Collected data entries
%%
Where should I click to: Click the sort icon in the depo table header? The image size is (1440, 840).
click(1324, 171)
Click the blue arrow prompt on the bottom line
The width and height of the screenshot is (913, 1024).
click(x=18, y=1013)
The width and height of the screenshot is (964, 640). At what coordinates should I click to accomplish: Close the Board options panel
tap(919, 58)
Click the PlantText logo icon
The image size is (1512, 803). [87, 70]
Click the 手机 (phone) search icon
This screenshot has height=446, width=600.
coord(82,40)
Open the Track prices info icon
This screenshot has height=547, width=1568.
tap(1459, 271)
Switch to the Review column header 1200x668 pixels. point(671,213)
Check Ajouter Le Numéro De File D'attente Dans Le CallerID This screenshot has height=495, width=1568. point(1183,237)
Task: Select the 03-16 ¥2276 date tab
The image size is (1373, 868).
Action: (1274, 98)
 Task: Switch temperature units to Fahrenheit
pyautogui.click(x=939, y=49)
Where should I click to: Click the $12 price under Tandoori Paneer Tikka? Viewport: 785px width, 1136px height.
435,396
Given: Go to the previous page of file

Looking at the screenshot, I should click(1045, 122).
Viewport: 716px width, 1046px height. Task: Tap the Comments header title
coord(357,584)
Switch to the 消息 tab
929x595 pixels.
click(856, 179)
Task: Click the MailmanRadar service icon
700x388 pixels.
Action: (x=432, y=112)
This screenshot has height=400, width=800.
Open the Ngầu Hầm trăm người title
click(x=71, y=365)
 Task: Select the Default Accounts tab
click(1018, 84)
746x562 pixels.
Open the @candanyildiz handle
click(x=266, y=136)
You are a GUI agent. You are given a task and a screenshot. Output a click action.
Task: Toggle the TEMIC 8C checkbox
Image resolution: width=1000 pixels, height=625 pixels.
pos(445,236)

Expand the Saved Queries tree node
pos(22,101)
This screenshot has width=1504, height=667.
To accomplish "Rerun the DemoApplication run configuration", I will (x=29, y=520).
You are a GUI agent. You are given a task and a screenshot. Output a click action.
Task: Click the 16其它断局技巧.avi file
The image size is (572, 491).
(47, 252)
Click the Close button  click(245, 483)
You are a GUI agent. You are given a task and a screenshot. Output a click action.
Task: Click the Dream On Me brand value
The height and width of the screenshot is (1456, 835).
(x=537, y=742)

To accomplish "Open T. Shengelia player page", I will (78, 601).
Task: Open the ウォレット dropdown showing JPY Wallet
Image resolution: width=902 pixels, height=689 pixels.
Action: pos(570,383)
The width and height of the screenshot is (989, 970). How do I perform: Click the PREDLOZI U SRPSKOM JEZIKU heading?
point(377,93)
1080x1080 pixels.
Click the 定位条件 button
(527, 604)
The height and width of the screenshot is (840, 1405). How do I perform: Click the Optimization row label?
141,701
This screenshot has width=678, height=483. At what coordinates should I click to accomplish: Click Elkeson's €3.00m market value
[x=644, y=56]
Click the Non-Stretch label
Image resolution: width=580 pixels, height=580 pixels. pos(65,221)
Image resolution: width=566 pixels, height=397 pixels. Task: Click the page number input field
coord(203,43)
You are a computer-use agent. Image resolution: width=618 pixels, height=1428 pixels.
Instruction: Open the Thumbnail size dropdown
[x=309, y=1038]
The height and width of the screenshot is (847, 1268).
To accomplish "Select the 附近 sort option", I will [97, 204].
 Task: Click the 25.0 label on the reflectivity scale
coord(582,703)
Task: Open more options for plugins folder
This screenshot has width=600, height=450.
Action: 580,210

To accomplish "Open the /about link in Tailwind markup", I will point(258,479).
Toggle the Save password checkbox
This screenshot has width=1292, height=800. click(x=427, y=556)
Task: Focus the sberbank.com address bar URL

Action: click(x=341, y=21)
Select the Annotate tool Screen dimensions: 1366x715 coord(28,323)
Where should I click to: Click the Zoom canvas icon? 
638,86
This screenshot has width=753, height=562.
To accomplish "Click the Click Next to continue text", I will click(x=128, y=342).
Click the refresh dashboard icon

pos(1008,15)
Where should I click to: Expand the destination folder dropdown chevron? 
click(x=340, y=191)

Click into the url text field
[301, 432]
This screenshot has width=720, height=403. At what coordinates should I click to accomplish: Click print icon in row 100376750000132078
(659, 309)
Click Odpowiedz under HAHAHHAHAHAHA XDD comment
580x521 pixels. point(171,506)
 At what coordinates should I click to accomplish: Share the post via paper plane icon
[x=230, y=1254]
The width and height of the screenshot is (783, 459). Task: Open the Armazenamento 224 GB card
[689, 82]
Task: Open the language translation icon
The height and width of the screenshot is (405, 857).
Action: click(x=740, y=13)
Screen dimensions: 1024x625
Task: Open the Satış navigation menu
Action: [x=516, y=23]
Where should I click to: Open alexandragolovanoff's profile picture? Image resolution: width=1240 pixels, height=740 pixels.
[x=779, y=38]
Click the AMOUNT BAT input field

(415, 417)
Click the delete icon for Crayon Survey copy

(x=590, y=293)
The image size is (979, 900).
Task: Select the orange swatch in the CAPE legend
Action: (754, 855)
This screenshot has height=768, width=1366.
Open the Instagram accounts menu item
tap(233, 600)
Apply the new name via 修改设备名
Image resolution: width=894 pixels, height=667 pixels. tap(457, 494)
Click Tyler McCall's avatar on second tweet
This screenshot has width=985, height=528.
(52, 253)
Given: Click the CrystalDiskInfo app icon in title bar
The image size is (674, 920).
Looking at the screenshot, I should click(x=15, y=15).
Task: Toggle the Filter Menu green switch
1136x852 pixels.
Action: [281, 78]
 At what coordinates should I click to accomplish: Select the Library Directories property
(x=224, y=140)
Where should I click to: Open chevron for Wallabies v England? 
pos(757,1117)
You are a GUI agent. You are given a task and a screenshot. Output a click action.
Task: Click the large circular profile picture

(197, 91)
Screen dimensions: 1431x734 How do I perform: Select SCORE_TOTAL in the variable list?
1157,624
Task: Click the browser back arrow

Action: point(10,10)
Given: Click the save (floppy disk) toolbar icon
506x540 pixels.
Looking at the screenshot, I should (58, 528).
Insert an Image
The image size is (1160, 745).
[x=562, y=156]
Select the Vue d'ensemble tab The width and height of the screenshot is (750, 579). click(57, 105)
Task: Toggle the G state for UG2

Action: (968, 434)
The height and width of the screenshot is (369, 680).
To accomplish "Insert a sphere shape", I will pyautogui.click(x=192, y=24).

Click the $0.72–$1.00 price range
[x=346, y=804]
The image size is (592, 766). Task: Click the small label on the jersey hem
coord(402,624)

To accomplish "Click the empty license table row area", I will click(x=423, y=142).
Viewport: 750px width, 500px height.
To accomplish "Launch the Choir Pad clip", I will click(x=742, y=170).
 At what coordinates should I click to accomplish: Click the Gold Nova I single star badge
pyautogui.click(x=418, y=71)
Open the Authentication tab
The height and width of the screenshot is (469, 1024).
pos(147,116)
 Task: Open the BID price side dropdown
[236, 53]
%%
**Task instructions:**
Output each entry exactly as written, leaving none out.

**Your solution:**
Where should I click to: Click the sort icon in the depo table header? The image size is (1440, 840).
click(1324, 171)
Click the blue arrow prompt on the bottom line
The width and height of the screenshot is (913, 1024).
click(x=18, y=1013)
The width and height of the screenshot is (964, 640). At what coordinates should I click to accomplish: Close the Board options panel
tap(919, 58)
Click the PlantText logo icon
The image size is (1512, 803). [87, 70]
Click the 手机 (phone) search icon
This screenshot has height=446, width=600.
coord(82,40)
Open the Track prices info icon
This screenshot has height=547, width=1568.
tap(1459, 271)
Switch to the Review column header 1200x668 pixels. point(671,213)
Check Ajouter Le Numéro De File D'attente Dans Le CallerID This screenshot has height=495, width=1568. point(1183,237)
Task: Select the 03-16 ¥2276 date tab
The image size is (1373, 868).
Action: (1274, 98)
 Task: Switch temperature units to Fahrenheit
pyautogui.click(x=939, y=49)
Where should I click to: Click the $12 price under Tandoori Paneer Tikka? Viewport: 785px width, 1136px height.
435,396
Given: Go to the previous page of file

Looking at the screenshot, I should click(1045, 122).
Viewport: 716px width, 1046px height. Task: Tap the Comments header title
coord(357,584)
Switch to the 消息 tab
929x595 pixels.
click(856, 179)
Task: Click the MailmanRadar service icon
700x388 pixels.
Action: (x=432, y=112)
This screenshot has height=400, width=800.
Open the Ngầu Hầm trăm người title
click(x=71, y=365)
 Task: Select the Default Accounts tab
click(1018, 84)
746x562 pixels.
Open the @candanyildiz handle
click(x=266, y=136)
You are a GUI agent. You are given a task and a screenshot. Output a click action.
Task: Toggle the TEMIC 8C checkbox
Image resolution: width=1000 pixels, height=625 pixels.
pos(445,236)

Expand the Saved Queries tree node
pos(22,101)
This screenshot has width=1504, height=667.
To accomplish "Rerun the DemoApplication run configuration", I will (x=29, y=520).
You are a GUI agent. You are given a task and a screenshot. Output a click action.
Task: Click the 16其它断局技巧.avi file
The image size is (572, 491).
(47, 252)
Click the Close button  click(245, 483)
You are a GUI agent. You are given a task and a screenshot. Output a click action.
Task: Click the Dream On Me brand value
The height and width of the screenshot is (1456, 835).
(x=537, y=742)

To accomplish "Open T. Shengelia player page", I will (78, 601).
Task: Open the ウォレット dropdown showing JPY Wallet
Image resolution: width=902 pixels, height=689 pixels.
Action: pos(570,383)
The width and height of the screenshot is (989, 970). How do I perform: Click the PREDLOZI U SRPSKOM JEZIKU heading?
point(377,93)
1080x1080 pixels.
Click the 定位条件 button
(527, 604)
The height and width of the screenshot is (840, 1405). How do I perform: Click the Optimization row label?
141,701
This screenshot has width=678, height=483. At what coordinates should I click to accomplish: Click Elkeson's €3.00m market value
[x=644, y=56]
Click the Non-Stretch label
Image resolution: width=580 pixels, height=580 pixels. pos(65,221)
Image resolution: width=566 pixels, height=397 pixels. Task: Click the page number input field
coord(203,43)
You are a computer-use agent. Image resolution: width=618 pixels, height=1428 pixels.
Instruction: Open the Thumbnail size dropdown
[x=309, y=1038]
The height and width of the screenshot is (847, 1268).
To accomplish "Select the 附近 sort option", I will [97, 204].
 Task: Click the 25.0 label on the reflectivity scale
coord(582,703)
Task: Open more options for plugins folder
This screenshot has width=600, height=450.
Action: 580,210

To accomplish "Open the /about link in Tailwind markup", I will point(258,479).
Toggle the Save password checkbox
This screenshot has width=1292, height=800. click(x=427, y=556)
Task: Focus the sberbank.com address bar URL

Action: click(x=341, y=21)
Select the Annotate tool Screen dimensions: 1366x715 coord(28,323)
Where should I click to: Click the Zoom canvas icon? 
638,86
This screenshot has width=753, height=562.
To accomplish "Click the Click Next to continue text", I will click(x=128, y=342).
Click the refresh dashboard icon

pos(1008,15)
Where should I click to: Expand the destination folder dropdown chevron? 
click(x=340, y=191)

Click into the url text field
[301, 432]
This screenshot has width=720, height=403. At what coordinates should I click to accomplish: Click print icon in row 100376750000132078
(659, 309)
Click Odpowiedz under HAHAHHAHAHAHA XDD comment
580x521 pixels. point(171,506)
 At what coordinates should I click to accomplish: Share the post via paper plane icon
[x=230, y=1254]
The width and height of the screenshot is (783, 459). Task: Open the Armazenamento 224 GB card
[689, 82]
Task: Open the language translation icon
The height and width of the screenshot is (405, 857).
Action: click(x=740, y=13)
Screen dimensions: 1024x625
Task: Open the Satış navigation menu
Action: [x=516, y=23]
Where should I click to: Open alexandragolovanoff's profile picture? Image resolution: width=1240 pixels, height=740 pixels.
[x=779, y=38]
Click the AMOUNT BAT input field

(415, 417)
Click the delete icon for Crayon Survey copy

(x=590, y=293)
The image size is (979, 900).
Task: Select the orange swatch in the CAPE legend
Action: (754, 855)
This screenshot has height=768, width=1366.
Open the Instagram accounts menu item
tap(233, 600)
Apply the new name via 修改设备名
Image resolution: width=894 pixels, height=667 pixels. tap(457, 494)
Click Tyler McCall's avatar on second tweet
This screenshot has width=985, height=528.
(52, 253)
Given: Click the CrystalDiskInfo app icon in title bar
The image size is (674, 920).
Looking at the screenshot, I should click(x=15, y=15).
Task: Toggle the Filter Menu green switch
1136x852 pixels.
Action: [281, 78]
 At what coordinates should I click to accomplish: Select the Library Directories property
(x=224, y=140)
Where should I click to: Open chevron for Wallabies v England? 
pos(757,1117)
You are a GUI agent. You are given a task and a screenshot. Output a click action.
Task: Click the large circular profile picture

(197, 91)
Screen dimensions: 1431x734 How do I perform: Select SCORE_TOTAL in the variable list?
1157,624
Task: Click the browser back arrow

Action: point(10,10)
Given: Click the save (floppy disk) toolbar icon
506x540 pixels.
Looking at the screenshot, I should (58, 528).
Insert an Image
The image size is (1160, 745).
[x=562, y=156]
Select the Vue d'ensemble tab The width and height of the screenshot is (750, 579). click(57, 105)
Task: Toggle the G state for UG2

Action: (968, 434)
The height and width of the screenshot is (369, 680).
To accomplish "Insert a sphere shape", I will pyautogui.click(x=192, y=24).

Click the $0.72–$1.00 price range
[x=346, y=804]
The image size is (592, 766). Task: Click the small label on the jersey hem
coord(402,624)

To accomplish "Click the empty license table row area", I will click(x=423, y=142).
Viewport: 750px width, 500px height.
To accomplish "Launch the Choir Pad clip", I will click(x=742, y=170).
 At what coordinates should I click to accomplish: Click the Gold Nova I single star badge
pyautogui.click(x=418, y=71)
Open the Authentication tab
The height and width of the screenshot is (469, 1024).
pos(147,116)
 Task: Open the BID price side dropdown
[236, 53]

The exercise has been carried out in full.